_PROBLEM DETAILS_. Among the records, find the lines that hold the string "taskbar" and return them.
*** MATERIAL SUPPLIED ***
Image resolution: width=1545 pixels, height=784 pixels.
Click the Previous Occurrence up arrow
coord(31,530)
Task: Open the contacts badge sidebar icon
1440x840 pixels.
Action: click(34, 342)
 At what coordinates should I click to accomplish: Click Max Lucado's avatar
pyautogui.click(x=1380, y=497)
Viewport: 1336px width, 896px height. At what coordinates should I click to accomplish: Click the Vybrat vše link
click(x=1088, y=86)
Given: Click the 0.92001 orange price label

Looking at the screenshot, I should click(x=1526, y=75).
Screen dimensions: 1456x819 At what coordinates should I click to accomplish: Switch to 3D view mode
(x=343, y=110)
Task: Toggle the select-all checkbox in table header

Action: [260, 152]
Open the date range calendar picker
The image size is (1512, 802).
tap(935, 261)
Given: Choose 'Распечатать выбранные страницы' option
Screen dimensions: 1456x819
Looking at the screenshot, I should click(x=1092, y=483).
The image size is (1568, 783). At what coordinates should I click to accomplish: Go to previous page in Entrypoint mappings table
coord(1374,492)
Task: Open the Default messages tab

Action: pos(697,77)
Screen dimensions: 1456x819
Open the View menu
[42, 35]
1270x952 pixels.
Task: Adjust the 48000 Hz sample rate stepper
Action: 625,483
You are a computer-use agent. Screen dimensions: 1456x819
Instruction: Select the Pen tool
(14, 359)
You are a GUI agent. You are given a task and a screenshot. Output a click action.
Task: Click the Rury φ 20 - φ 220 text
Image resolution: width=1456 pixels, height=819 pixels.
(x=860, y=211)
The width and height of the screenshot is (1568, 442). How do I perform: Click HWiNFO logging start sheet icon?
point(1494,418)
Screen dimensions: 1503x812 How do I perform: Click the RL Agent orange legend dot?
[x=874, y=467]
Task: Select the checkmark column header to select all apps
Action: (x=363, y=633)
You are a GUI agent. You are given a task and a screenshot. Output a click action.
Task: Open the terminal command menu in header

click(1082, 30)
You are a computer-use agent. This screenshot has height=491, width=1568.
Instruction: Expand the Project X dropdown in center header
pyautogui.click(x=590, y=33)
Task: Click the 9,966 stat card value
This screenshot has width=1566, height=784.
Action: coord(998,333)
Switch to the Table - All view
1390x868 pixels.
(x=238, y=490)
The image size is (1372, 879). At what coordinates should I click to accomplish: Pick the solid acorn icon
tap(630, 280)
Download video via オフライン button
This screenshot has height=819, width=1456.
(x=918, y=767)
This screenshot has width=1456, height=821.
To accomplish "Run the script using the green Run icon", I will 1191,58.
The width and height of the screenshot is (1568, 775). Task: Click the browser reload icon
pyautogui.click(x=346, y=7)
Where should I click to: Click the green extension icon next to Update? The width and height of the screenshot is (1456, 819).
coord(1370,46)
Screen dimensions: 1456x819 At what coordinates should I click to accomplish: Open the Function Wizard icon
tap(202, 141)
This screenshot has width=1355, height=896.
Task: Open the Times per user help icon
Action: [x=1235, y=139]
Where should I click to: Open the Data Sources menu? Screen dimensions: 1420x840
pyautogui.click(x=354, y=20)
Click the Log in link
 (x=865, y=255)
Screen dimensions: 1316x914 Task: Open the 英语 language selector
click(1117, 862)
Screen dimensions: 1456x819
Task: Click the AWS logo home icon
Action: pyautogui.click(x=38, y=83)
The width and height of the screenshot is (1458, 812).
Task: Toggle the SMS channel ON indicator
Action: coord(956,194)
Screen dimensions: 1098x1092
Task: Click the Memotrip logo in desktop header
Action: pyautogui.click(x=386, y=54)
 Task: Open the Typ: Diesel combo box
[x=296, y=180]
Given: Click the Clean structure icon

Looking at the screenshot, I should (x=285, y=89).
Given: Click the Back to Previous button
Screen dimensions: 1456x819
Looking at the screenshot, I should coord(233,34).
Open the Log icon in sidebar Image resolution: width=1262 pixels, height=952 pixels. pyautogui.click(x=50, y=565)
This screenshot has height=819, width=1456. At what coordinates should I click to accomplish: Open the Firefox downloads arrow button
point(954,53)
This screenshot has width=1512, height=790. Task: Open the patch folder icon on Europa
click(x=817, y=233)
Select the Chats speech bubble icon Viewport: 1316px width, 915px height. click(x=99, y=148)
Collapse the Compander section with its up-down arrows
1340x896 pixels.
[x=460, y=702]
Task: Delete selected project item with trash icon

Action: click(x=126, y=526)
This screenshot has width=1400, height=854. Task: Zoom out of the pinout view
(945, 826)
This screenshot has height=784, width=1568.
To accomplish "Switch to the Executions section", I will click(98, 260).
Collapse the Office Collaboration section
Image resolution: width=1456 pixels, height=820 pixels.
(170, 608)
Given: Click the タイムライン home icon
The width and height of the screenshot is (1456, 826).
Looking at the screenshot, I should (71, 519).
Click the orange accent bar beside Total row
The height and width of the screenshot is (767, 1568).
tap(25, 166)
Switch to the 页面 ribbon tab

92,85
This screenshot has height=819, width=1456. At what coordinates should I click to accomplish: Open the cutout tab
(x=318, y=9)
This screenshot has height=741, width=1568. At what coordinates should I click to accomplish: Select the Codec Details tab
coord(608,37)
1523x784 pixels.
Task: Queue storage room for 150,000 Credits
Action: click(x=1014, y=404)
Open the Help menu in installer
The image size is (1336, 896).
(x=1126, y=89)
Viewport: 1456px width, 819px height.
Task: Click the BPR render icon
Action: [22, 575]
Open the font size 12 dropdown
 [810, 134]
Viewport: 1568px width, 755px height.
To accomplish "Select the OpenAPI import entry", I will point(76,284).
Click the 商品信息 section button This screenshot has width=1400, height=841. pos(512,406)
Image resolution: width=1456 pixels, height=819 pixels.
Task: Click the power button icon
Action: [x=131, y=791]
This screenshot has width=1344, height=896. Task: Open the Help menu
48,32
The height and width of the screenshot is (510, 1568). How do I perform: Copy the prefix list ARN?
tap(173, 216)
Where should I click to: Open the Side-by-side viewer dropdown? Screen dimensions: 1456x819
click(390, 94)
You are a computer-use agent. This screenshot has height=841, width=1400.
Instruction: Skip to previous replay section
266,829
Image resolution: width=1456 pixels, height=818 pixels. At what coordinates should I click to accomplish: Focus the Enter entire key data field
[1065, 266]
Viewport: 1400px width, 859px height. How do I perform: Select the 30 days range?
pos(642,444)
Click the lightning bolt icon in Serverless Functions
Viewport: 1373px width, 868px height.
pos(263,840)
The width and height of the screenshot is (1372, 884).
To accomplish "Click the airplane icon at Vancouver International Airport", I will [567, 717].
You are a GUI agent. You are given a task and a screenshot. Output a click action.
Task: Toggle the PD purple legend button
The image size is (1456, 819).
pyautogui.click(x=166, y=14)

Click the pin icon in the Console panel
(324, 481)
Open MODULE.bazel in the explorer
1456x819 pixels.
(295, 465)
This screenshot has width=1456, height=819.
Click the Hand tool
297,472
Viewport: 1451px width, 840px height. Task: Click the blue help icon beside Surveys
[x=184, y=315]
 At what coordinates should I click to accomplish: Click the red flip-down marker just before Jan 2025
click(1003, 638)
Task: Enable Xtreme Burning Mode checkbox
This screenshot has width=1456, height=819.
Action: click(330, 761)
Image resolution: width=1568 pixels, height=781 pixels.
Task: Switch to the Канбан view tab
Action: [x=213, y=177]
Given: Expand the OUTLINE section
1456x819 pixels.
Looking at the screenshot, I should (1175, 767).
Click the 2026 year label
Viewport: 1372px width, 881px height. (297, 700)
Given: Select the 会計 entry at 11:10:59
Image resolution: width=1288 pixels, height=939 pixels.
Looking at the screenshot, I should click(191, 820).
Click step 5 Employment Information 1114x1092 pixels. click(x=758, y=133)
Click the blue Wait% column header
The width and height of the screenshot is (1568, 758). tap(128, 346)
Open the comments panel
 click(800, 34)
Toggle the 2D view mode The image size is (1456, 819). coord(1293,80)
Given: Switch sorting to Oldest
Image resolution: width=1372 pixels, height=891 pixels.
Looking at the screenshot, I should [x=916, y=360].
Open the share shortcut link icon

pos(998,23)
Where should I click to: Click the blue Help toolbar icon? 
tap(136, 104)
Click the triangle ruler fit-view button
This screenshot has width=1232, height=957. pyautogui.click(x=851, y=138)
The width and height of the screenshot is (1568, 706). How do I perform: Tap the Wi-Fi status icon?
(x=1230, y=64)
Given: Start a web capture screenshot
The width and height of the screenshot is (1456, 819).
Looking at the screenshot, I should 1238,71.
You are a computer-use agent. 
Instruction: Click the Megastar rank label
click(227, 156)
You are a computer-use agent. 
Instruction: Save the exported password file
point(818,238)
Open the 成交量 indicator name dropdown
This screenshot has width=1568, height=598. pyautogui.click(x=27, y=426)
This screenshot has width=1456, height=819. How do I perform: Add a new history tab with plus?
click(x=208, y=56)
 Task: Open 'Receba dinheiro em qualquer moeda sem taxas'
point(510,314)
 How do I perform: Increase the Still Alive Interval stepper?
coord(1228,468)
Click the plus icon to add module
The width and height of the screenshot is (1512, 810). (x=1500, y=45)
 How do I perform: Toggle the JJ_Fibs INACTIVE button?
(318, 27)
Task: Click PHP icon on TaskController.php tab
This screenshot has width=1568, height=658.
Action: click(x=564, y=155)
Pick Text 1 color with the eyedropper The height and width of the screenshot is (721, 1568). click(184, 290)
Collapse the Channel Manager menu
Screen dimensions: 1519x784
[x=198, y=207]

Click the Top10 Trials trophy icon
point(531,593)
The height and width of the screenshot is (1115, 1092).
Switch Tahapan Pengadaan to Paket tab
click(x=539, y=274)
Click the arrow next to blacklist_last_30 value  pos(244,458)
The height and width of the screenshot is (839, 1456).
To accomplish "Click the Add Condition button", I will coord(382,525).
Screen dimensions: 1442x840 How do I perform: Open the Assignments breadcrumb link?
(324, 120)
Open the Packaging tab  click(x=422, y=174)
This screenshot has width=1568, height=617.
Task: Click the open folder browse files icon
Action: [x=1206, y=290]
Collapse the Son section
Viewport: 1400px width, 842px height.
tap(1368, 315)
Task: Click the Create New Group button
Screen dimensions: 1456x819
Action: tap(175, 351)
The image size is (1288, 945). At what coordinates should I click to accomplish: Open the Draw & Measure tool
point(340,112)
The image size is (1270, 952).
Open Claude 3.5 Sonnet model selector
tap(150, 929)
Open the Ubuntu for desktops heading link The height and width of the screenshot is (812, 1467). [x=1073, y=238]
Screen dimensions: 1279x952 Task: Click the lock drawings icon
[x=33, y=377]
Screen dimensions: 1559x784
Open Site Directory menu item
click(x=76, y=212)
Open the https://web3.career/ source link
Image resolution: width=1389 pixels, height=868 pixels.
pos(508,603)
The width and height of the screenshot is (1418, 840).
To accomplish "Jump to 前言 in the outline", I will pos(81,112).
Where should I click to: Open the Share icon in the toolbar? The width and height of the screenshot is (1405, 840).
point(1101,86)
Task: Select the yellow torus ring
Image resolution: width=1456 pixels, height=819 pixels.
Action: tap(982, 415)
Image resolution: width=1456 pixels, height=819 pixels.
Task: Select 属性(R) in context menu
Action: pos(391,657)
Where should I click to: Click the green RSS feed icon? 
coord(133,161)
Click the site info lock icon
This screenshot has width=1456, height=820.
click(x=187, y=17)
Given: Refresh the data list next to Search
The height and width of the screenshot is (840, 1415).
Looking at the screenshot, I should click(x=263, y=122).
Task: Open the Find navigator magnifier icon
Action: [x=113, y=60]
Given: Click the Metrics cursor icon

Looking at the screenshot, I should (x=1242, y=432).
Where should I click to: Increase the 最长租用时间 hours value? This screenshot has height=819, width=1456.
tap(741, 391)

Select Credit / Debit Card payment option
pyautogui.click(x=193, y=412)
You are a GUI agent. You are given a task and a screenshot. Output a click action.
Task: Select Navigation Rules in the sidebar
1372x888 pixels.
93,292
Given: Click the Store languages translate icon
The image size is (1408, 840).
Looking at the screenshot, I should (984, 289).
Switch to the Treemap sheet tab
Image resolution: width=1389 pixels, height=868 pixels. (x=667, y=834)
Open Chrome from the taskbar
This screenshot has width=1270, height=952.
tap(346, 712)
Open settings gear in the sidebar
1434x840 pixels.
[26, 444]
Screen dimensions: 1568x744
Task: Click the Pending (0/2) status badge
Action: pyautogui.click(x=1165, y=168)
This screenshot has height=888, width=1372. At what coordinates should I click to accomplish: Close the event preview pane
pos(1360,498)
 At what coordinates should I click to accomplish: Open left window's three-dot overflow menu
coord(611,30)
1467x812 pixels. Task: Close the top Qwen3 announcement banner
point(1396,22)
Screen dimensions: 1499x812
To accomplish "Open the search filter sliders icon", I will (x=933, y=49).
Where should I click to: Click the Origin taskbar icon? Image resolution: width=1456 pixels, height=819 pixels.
***
_SOLUTION TO THE PROBLEM_.
Open Chrome from the taskbar
Where should I click to: Click the Origin taskbar icon? Image resolution: width=1456 pixels, height=819 pixels.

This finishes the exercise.